Third-Quarter Economic Growth Beats Expectations
Posted on Oct 26, 2012
The good news for President Obama and many Americans is this that the economy grew by a 2 percent annual rate in the third quarter. The bad news is that that’s not enough to calm private sector fears that economic conditions will worsen. Businesses appear to be limiting spending in anticipation of the “fiscal cliff,” when the Bush-era tax cuts are due to expire and massive spending cuts will occur if no budget compromise is found.
The economic numbers released Friday by the Commerce Department are the last before November’s election.
—Posted by Alexander Reed Kelly.
The rise was higher than the 1.8% economists surveyed by Dow Jones Newswires had expected. The economy has now grown for 13 consecutive quarters. But at 2% growth remains extremely weak and the latest report contained worrying signs that business is cutting back, fearing a worsening of economic conditions.
Consumer spending accounted for most of the rise in GDP. Personal consumption expenditures rose 2% in the quarter, up from 1.5% in the previous quarter. Purchases of long-lasting goods soared 8.5%. The news came as the Thomson Reuters/University of Michigan consumer confidence index rose to its highest level since September 2007.

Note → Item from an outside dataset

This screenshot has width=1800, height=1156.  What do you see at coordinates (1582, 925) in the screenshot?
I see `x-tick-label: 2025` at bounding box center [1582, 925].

But while consumers are spending again, business confidence seems to be weakening. Non-residential fixed investment, which includes business spending on structures and equipment, fell 1.3% during the third quarter, compared with a 3.6% gain in the prior period. The pullback suggests businesses are reigning in spending ahead of the election and the uncertainty over the so-called “fiscal cliff” – the expiration of Bush-era tax cuts and imposition of massive spending cuts scheduled for the end of the year unless political compromise is found.